This regulation seems to be temporally controlled as a similarly dramatic change in neuronal numbers was not observed when PP4c is removed
by NestinCre CHIR-99021 recombination at E12.5. Interestingly, these phenotypic differences are not due to different effects on spindle orientation. In fact, a statistical analysis of 3D spindle orientation data reveals essentially complete randomization of spindles in PP4cfl/fl;NesCre mice, suggesting that PP4c activity itself is not regulated in time but the sensitivity toward spindle manipulation decreases over time. Together with previous data, our findings suggest a model in which three different stages can be distinguished for the role of spindle orientation for
lineage specification in the developing cortex (Figure 7). During the early neuroepithelial stages (Figure 7A), before neurogenesis, correct spindle orientation is required for the survival of neuroepithelial progenitors CH5424802 manufacturer (Yingling et al., 2008).
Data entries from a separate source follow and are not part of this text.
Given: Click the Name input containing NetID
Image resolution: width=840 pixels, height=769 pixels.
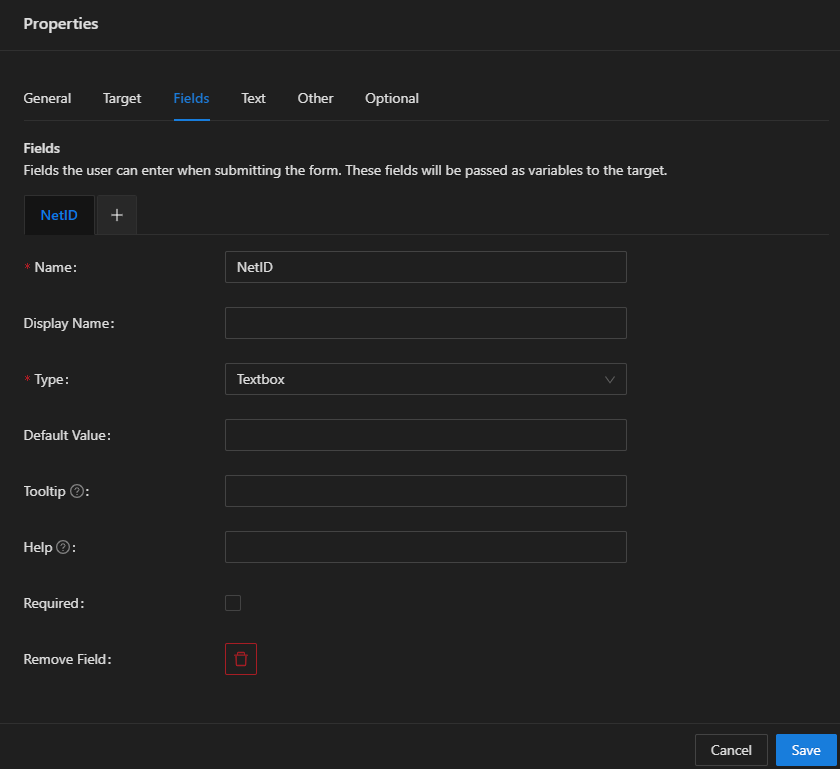Looking at the screenshot, I should coord(425,267).
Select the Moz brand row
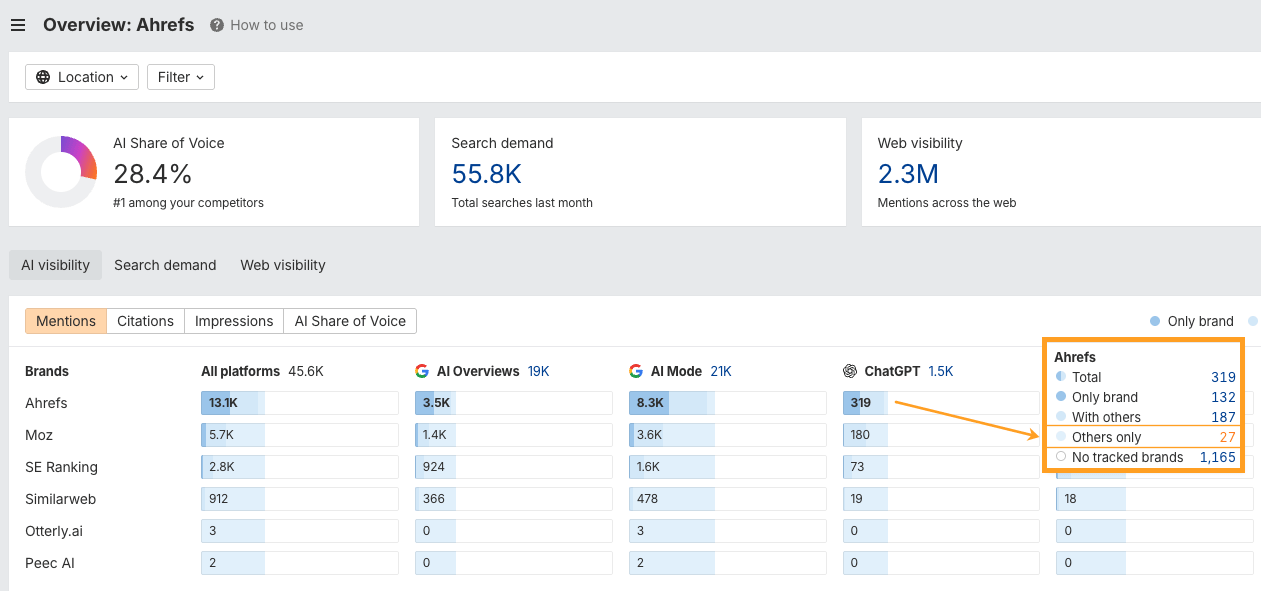The height and width of the screenshot is (591, 1261). tap(38, 435)
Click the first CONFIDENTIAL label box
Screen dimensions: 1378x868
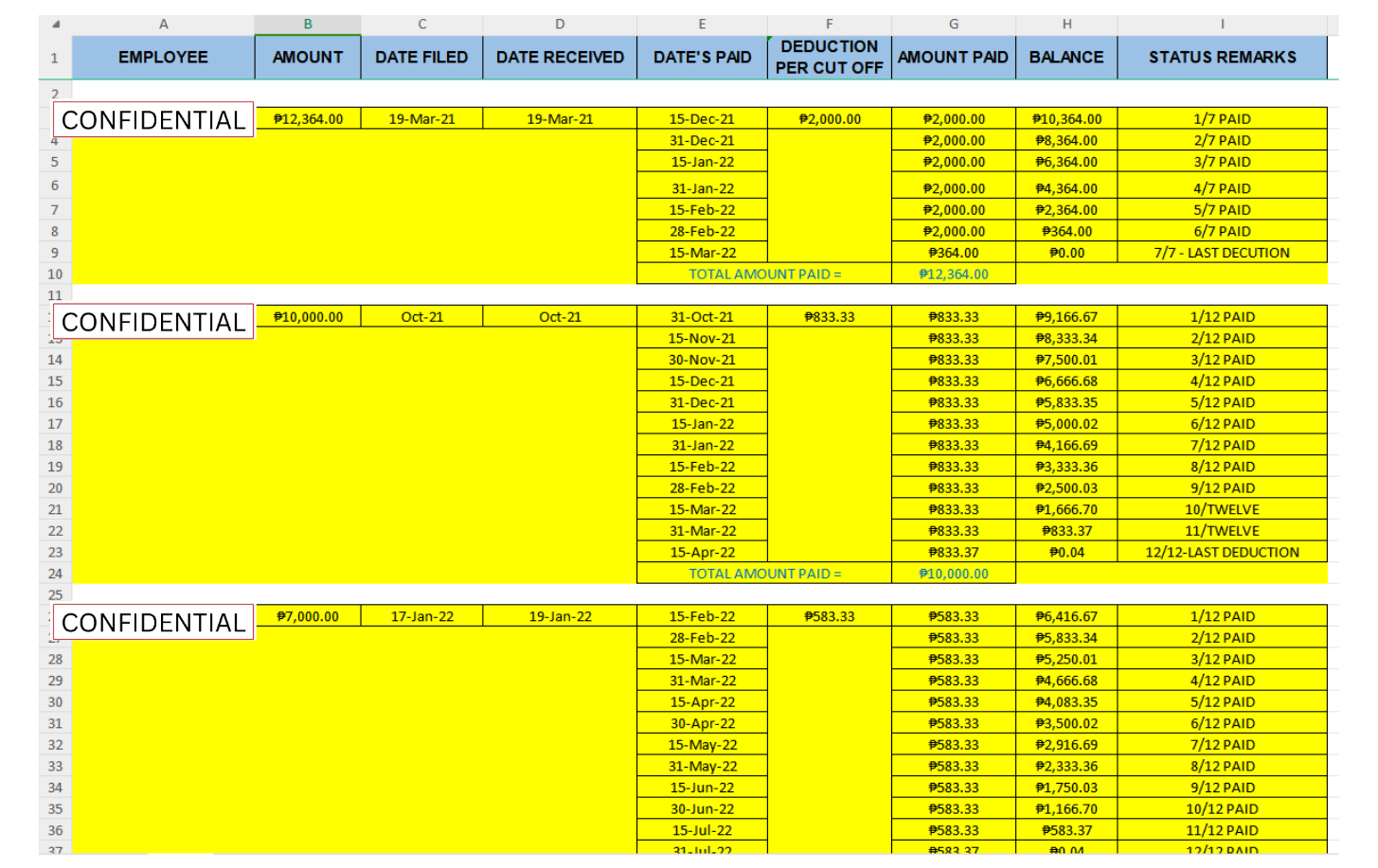tap(153, 120)
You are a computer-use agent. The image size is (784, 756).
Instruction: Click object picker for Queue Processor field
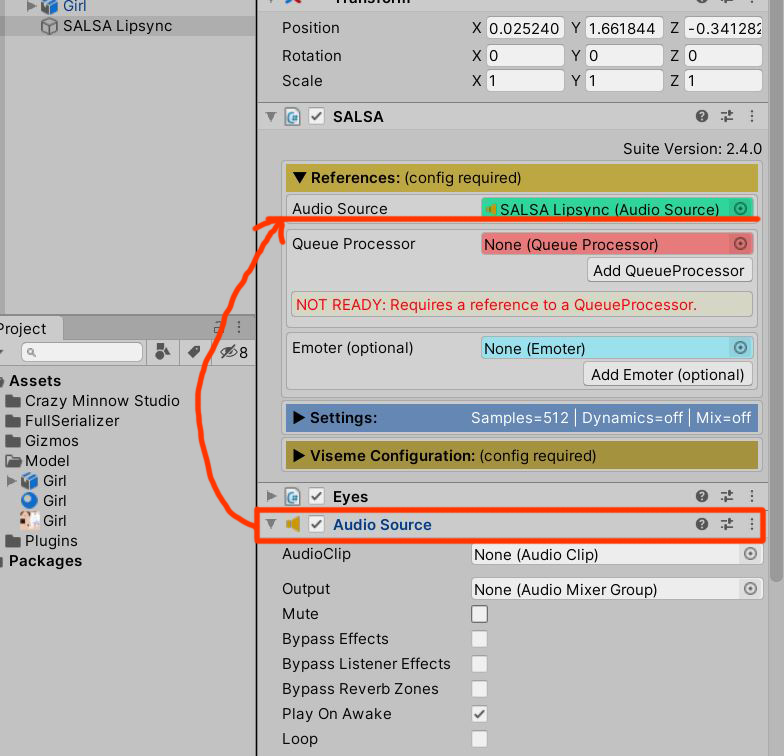click(x=740, y=244)
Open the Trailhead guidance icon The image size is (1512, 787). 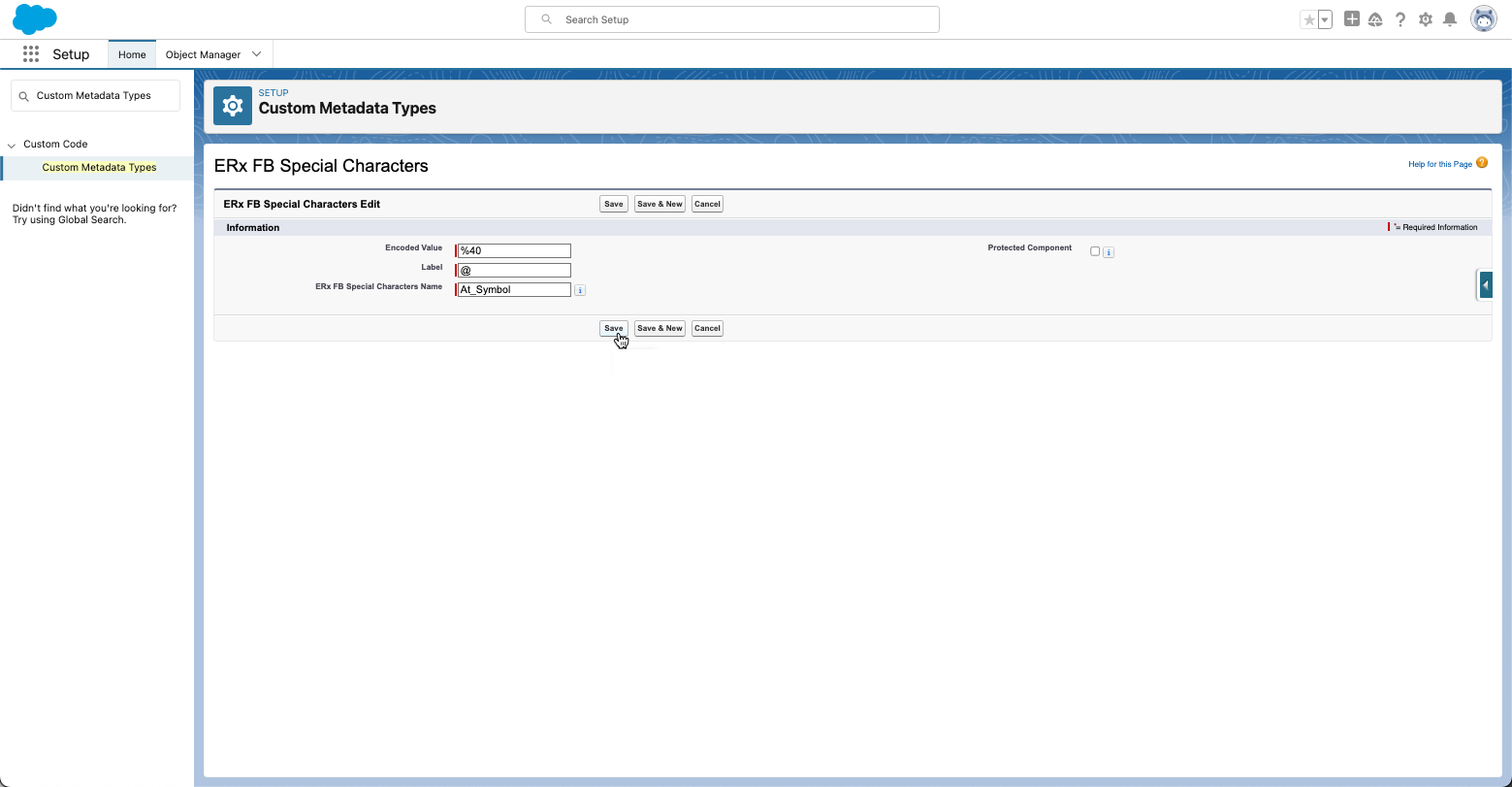[1375, 19]
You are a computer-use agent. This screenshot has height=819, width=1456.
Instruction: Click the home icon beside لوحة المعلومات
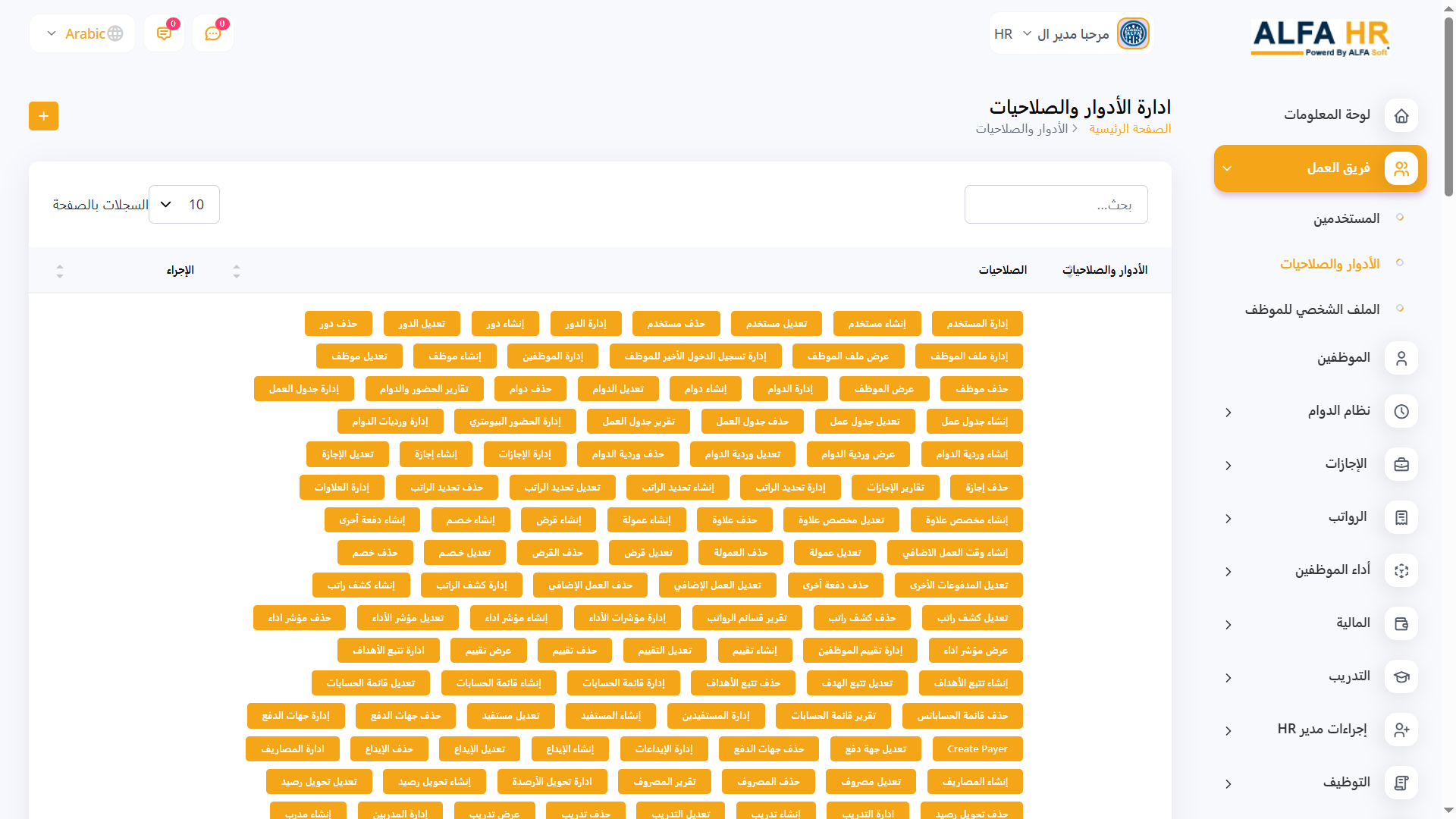pyautogui.click(x=1401, y=115)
At the onset of neurogenesis (Figure 7B), spindle orientation is no longer required for progenitors to survive but is essential to maintain a symmetric division mode in a fraction of those progenitors and to maintain the progenitor pool, which essentially contributes to the cortical lamination. As the rate of neurogenesis increases, the importance of spindle orientation for progenitor maintenance decreases and, during the peak of neurogenesis (Figure 7C), oblique orientation of the mitotic spindle (as observed upon overexpression of mInsc or mutation of LGN) is correlated with the production of intermediate progenitors or outer radial glial progenitors (oRGs) ( Postiglione et al., 2011). How these distinct modes of cell-fate regulation in the developing cortex and their connections to spindle orientation are brought about is currently unclear. Most likely, daughter cells arising from the
division of neural progenitors respond differently to the various signaling pathways acting at different developmental stages, such as Notch and FGF ( Pierfelice et al., 2011 and Guillemot and Zimmer, 2011). Although we observed only spindle randomization in PP4cfl/fl;NesCre, we did not observe an increase in intermediate progenitors as seen in mInsc knockin mice or LGN mutants ( Postiglione et al., 2011 and Konno et al., 2008). This could potentially be explained, because mInsc overexpression results in an increase of oblique/vertical divisions when analyzed by an improved methodology to model the random distribution of spindle orientation (C.J., Y.X., and J.A.K., unpublished data), whereas PP4cfl/fl;NesCre mice show random spindle orientation. Alternatively, activities of the mutant genes other than spindle orientation could be responsible. In Drosophila, redundant pathways regulating spindle orientation have been observed ( Siller and Doe, 2009).